## Task to complete:
Please arrange the lines of the entries below, from the line containing "Click the moon" up to and including the line containing "Action: tap(127, 98)", as a numbered list, leaving out any blank lines.

## Items:

◆ ◆ ◆ ◆

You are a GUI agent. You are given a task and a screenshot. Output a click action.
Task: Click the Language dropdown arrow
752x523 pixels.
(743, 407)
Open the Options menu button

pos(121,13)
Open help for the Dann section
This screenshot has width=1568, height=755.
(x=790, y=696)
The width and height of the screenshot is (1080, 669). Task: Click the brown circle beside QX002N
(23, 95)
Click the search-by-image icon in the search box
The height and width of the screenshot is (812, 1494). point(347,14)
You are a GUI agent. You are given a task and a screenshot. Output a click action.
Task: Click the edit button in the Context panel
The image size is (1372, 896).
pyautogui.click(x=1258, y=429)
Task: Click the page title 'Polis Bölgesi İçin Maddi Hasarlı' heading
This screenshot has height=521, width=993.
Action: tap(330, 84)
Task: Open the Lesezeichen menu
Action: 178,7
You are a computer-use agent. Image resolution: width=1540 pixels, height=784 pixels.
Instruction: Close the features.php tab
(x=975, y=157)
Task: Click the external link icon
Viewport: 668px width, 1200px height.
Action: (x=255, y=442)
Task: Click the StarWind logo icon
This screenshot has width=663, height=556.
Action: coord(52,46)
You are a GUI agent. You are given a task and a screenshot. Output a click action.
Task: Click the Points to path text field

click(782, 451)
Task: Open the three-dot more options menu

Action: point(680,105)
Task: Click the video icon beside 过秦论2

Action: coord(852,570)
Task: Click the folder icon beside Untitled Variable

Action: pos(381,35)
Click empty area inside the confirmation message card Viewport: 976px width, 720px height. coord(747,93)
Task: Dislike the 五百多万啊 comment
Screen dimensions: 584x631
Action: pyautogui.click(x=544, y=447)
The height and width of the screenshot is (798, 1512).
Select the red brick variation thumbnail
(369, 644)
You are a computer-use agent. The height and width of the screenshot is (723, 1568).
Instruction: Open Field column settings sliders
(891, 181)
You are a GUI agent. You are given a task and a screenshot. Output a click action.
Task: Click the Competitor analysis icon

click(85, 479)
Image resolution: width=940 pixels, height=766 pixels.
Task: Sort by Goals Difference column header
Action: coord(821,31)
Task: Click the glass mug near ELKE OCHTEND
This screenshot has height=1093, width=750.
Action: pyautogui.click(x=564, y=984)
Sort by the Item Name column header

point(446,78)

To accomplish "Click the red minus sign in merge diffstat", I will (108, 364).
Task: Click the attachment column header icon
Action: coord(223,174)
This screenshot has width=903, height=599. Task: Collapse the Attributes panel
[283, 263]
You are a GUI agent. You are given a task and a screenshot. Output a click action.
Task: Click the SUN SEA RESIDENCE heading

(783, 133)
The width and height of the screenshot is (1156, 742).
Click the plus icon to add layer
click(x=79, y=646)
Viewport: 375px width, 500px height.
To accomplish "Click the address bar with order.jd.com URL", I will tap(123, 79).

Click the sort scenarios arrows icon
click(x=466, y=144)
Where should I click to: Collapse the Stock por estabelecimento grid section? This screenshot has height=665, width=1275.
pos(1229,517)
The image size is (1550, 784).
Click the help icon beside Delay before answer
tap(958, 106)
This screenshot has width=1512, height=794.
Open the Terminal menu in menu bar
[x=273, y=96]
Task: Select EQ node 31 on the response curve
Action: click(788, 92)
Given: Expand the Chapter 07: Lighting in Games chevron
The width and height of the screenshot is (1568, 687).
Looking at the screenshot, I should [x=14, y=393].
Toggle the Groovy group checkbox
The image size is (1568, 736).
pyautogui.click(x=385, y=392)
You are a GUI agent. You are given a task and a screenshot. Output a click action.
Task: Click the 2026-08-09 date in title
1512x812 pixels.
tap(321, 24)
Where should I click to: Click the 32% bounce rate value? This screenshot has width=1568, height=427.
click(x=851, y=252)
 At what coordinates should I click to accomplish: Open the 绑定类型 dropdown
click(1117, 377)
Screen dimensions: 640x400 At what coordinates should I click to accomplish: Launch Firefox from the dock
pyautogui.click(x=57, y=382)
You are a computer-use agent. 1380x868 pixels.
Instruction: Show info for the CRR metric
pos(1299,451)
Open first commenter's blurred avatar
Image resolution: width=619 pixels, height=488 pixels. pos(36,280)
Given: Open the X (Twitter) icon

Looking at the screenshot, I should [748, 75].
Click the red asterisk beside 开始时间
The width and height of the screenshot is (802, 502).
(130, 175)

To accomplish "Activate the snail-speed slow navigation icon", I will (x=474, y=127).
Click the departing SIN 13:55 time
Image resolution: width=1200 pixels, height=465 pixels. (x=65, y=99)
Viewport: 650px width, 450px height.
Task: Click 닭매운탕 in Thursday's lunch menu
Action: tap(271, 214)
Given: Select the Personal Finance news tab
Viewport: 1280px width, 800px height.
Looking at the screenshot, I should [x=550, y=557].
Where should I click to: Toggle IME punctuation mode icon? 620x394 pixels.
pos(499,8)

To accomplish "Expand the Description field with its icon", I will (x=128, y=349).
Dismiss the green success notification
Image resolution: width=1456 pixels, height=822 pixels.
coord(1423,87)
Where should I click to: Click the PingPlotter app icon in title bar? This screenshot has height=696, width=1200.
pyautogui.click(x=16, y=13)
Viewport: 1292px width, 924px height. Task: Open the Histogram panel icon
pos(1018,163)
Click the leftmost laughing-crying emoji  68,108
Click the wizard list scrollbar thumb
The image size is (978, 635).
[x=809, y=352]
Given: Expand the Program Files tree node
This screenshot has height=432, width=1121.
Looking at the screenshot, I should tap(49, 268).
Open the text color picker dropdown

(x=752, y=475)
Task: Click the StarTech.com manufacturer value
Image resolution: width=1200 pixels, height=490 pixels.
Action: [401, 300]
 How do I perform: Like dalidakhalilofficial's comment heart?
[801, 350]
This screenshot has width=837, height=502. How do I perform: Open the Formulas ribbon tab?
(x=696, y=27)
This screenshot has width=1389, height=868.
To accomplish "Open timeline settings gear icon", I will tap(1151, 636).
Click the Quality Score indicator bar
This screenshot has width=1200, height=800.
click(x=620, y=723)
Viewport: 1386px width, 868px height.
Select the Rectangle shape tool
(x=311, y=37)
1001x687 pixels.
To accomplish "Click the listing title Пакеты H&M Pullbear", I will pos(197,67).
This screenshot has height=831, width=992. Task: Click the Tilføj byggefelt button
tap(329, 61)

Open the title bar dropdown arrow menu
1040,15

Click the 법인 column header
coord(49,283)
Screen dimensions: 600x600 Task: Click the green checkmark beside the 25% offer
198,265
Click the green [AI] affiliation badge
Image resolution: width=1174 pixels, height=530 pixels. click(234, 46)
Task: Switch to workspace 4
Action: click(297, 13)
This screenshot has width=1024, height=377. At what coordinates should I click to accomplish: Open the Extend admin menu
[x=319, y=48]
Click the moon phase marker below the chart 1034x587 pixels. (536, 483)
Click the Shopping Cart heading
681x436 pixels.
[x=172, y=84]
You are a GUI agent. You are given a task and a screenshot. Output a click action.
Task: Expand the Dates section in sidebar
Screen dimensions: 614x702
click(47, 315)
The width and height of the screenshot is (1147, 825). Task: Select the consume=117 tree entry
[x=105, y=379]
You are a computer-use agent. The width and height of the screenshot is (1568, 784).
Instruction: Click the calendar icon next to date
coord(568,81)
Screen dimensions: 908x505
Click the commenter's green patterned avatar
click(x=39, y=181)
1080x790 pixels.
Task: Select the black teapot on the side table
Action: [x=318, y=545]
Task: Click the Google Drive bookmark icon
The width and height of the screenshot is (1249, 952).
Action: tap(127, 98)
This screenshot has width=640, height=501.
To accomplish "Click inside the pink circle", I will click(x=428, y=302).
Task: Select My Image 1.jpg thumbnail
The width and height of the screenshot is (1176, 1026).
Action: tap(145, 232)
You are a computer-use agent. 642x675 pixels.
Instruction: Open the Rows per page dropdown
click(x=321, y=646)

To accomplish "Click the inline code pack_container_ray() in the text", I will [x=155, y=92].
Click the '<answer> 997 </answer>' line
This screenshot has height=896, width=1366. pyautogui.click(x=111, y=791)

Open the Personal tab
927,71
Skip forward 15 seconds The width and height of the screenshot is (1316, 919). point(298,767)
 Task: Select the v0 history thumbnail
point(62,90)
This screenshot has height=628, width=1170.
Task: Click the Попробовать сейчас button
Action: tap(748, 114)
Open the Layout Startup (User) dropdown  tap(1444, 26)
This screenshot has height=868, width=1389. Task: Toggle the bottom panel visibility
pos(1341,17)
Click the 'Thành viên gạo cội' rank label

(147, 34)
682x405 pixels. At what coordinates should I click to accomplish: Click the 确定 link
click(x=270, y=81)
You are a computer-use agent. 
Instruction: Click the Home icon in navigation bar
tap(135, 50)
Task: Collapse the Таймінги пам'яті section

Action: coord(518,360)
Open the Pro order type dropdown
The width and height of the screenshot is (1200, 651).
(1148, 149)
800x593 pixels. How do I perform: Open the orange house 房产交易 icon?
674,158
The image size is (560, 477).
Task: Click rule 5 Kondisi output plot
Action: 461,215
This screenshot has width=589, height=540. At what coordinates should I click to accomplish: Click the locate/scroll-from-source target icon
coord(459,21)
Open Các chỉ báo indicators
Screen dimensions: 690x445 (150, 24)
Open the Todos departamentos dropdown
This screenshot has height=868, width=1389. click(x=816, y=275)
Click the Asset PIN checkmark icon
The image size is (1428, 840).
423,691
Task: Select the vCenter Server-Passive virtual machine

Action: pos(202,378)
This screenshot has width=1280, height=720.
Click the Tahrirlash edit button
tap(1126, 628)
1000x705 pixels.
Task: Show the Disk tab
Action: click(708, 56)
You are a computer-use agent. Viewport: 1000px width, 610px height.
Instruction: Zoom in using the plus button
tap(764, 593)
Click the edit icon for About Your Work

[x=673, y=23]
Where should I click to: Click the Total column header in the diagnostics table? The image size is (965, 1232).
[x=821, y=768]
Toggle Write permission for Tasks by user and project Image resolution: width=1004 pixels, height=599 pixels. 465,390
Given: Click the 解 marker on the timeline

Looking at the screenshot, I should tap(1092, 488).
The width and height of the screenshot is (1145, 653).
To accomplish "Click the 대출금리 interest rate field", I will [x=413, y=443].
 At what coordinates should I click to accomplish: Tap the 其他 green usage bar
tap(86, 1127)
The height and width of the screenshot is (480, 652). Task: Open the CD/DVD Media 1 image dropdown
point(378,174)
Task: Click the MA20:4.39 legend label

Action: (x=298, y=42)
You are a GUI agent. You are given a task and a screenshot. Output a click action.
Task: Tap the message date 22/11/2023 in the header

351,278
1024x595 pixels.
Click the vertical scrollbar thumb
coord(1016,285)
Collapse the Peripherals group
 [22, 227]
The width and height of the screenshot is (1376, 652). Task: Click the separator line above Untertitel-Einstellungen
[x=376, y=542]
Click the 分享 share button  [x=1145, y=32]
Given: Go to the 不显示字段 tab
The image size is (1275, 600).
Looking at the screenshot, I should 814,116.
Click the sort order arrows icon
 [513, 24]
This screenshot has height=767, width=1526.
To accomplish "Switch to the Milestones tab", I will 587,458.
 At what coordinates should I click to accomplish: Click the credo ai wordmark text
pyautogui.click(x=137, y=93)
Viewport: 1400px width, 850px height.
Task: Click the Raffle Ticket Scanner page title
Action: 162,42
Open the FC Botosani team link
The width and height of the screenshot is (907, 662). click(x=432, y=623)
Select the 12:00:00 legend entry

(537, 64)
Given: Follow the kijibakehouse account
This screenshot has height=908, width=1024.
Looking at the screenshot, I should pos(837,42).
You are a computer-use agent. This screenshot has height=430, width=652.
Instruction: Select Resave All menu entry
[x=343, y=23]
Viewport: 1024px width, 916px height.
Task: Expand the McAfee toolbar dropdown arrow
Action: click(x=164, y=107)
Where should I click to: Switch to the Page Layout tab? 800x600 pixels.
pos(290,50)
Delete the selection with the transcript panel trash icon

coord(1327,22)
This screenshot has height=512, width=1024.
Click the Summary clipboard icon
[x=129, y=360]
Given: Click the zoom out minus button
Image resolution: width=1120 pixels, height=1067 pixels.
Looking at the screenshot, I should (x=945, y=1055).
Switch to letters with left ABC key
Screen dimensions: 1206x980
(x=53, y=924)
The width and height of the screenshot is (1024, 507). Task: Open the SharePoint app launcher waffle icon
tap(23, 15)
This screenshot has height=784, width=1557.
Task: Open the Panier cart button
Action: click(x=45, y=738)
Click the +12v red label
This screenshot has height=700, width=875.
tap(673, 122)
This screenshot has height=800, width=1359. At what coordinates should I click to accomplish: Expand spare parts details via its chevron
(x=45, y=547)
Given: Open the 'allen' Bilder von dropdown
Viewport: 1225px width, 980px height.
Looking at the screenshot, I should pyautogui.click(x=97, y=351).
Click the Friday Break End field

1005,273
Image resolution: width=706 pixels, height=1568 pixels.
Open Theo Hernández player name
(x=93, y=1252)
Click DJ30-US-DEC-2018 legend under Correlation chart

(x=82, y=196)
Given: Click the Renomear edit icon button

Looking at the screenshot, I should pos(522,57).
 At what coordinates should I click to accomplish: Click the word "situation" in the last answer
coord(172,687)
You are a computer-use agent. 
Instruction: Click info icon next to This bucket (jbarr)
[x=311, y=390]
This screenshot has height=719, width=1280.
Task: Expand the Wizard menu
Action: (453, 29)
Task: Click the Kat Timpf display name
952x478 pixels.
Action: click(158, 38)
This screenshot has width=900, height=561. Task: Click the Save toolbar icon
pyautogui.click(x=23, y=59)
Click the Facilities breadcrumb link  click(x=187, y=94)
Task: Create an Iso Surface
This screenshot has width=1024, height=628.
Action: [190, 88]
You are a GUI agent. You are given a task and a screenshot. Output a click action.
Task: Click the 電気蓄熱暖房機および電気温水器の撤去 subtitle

◆ ◆ ◆ ◆

## Exercise response:
1. Click the moon phase marker below the chart 1034x587 pixels. (536, 483)
2. Click the Shopping Cart heading
3. 681x436 pixels.
4. [x=172, y=84]
5. You are a GUI agent. You are given a task and a screenshot. Output a click action.
6. Task: Expand the Dates section in sidebar
7. Screen dimensions: 614x702
8. click(47, 315)
9. The width and height of the screenshot is (1147, 825). Task: Select the consume=117 tree entry
10. [x=105, y=379]
11. You are a computer-use agent. The width and height of the screenshot is (1568, 784).
12. Instruction: Click the calendar icon next to date
13. coord(568,81)
14. Screen dimensions: 908x505
15. Click the commenter's green patterned avatar
16. click(x=39, y=181)
17. 1080x790 pixels.
18. Task: Select the black teapot on the side table
19. Action: [x=318, y=545]
20. Task: Click the Google Drive bookmark icon
21. The width and height of the screenshot is (1249, 952).
22. Action: tap(127, 98)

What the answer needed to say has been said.